Jean-Yves BARNAGAUD

Diplôme :
HDR
Date :
mardi 14 juin 2022 - 09:00
Qu’est-ce qu’un oiseau ? Éléments de biogéographie fonctionnelle des vertébrés, entre écologie des communautés et naturalisme numérique

Jean-Yves BARNAGAUD présente ses travaux en soutenance en vue de l'obtention de l'Habilitation à diriger des recherches

  • Lieu : Maison des Sciences de l’Homme, salle 1, 54 boulevard Raspail, 75006 Paris et en visioconférence
  • Jury : Claudie Doums, Philippe Huneman, Christophe Thébaud, Laurence Hubert-Moy, Pierre-Yves Henry, Valeriano Parravicini

Répondre à une question de biogéographie ou d’écologie des communautés par la modélisation statistique implique d’extraire le signal pertinent d’un environnement complexe et multivarié, d’en réduire la dimensionnalité et de le classifier de manière intelligible sans toutefois le dénaturer.

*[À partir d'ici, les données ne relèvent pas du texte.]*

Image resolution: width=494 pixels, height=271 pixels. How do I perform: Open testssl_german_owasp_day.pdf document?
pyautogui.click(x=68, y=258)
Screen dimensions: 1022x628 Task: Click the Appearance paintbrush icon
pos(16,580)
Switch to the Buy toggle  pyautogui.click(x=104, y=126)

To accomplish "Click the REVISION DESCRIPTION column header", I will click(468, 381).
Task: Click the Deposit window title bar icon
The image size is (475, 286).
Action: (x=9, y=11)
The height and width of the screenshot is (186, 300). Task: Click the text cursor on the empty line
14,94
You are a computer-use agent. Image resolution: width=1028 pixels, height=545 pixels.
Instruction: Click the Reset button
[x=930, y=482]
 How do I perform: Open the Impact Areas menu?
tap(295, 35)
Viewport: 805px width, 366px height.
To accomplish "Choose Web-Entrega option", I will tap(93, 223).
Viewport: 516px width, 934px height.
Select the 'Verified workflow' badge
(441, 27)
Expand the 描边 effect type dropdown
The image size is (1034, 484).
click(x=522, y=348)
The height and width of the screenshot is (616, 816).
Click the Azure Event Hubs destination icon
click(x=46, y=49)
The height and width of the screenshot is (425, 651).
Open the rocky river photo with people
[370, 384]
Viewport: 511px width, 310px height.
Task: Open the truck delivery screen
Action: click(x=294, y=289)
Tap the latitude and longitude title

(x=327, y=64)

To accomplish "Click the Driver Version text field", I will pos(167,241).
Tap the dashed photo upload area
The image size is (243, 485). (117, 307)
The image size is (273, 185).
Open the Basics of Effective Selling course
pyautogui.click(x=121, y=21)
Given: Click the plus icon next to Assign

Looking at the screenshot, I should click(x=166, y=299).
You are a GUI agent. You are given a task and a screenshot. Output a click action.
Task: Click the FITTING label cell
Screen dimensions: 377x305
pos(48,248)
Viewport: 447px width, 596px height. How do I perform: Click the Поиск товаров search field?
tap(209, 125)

Dans ce mémoire, je m’interroge sur cette méthode d’inférence qui fait appel à deux lectures des patrons écologiques : celle du naturaliste de terrain, reposant sur l’expérience sensorielle d’une immersion sur le terrain, et celle du biogéographe, c’est-à-dire de l’écologie du long terme, des abstractions et des grandes étendues spatiales. La modélisation statistique de patrons écologiques a cependant besoin d’un traducteur. J’en exploite un : le trait écologique, caractéristique choisie pour exprimer qualitativement ou quantitativement une certaine composante de la relation entre une espèce et son environnement. Le corpus de travaux de recherche que je présente ici a pour objet premier de décrire, et éventuellement d’expliquer, les variations compositionnelles des assemblages d’oiseaux à de multiples échelles spatiales : j’essaie d’y montrer la pertinence du trait écologique comme navette dans le va-et-vient sur le gradient qui va de l’approche naturaliste sensible à l’inférence statistique de l’écologie quantitative. Je montre aussi que son utilisation permet de naviguer entre échelles, des grands patrons macroécologiques de diversité des espèces aux variations de composition des communautés locales entre habitats. Au-delà du support théorique à l’exploration d’hypothèses biogéographiques et macroévolutives, qui forment le centre biologique de mes travaux, j’envisage enfin le trait comme un support de communication qui permet au naturaliste et à l’écologue de se comprendre dans une démarche commune, qu’elle ait pour objectif un résultat de recherche fondamentale, la mise en place d’une politique publique pour l’environnement ou une action de formation. En découlent un cadre de perspectives qui reposent sur la complémentarité entre trois attendus : la précision de l’observation de terrain, la généralité du modèle et le réalisme inhérent à la recherche de processus écologiques. A la question « qu’est-ce qu’un oiseau ?», je propose ainsi une réponse dans laquelle l’oiseau, associé par ses traits à son lieu de vie et son histoire, incarne une synthèse entre deux prismes de lecture de la complexité des processus écologiques, théorique et sensoriel.